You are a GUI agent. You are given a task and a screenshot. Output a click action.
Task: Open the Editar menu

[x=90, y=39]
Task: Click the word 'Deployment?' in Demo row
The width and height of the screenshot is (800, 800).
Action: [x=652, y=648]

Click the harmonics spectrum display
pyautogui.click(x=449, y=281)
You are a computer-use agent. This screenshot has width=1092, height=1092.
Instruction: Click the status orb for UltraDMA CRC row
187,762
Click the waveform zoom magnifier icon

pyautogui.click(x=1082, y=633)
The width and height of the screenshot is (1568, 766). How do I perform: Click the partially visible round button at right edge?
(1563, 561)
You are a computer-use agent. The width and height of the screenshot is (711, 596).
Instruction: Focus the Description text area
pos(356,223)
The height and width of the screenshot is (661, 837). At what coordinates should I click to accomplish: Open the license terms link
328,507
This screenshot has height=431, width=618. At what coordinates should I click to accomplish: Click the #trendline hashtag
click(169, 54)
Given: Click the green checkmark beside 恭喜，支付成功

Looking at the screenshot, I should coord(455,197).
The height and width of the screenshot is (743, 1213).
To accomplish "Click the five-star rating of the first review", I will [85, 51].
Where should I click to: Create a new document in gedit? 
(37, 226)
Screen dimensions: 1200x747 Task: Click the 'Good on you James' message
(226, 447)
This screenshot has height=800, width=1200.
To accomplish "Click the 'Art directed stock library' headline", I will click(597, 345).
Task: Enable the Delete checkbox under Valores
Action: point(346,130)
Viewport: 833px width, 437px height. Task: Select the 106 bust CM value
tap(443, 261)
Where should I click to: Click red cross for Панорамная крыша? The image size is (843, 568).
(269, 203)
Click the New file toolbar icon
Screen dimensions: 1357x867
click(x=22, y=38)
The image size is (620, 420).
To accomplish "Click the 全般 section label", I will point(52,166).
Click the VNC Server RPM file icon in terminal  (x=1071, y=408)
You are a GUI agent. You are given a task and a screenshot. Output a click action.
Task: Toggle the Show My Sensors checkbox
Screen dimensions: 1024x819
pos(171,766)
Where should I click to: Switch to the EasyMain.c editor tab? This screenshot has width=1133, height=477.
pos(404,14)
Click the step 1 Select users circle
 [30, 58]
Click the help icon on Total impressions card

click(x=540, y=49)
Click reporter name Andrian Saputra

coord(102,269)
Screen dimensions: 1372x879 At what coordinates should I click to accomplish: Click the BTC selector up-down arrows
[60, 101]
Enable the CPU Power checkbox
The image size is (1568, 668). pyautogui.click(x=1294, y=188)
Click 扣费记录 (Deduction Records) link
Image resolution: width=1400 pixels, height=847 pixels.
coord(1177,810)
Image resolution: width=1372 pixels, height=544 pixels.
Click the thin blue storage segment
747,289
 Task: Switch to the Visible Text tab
──────────────────────────────
ASSIGNED TASK: Extract every line containing the string "computer" from the data above.

EXERCISE SOLUTION:
You are a computer-use agent. This screenshot has width=1092, height=1092.
You are a computer-use agent. The width and height of the screenshot is (711, 596).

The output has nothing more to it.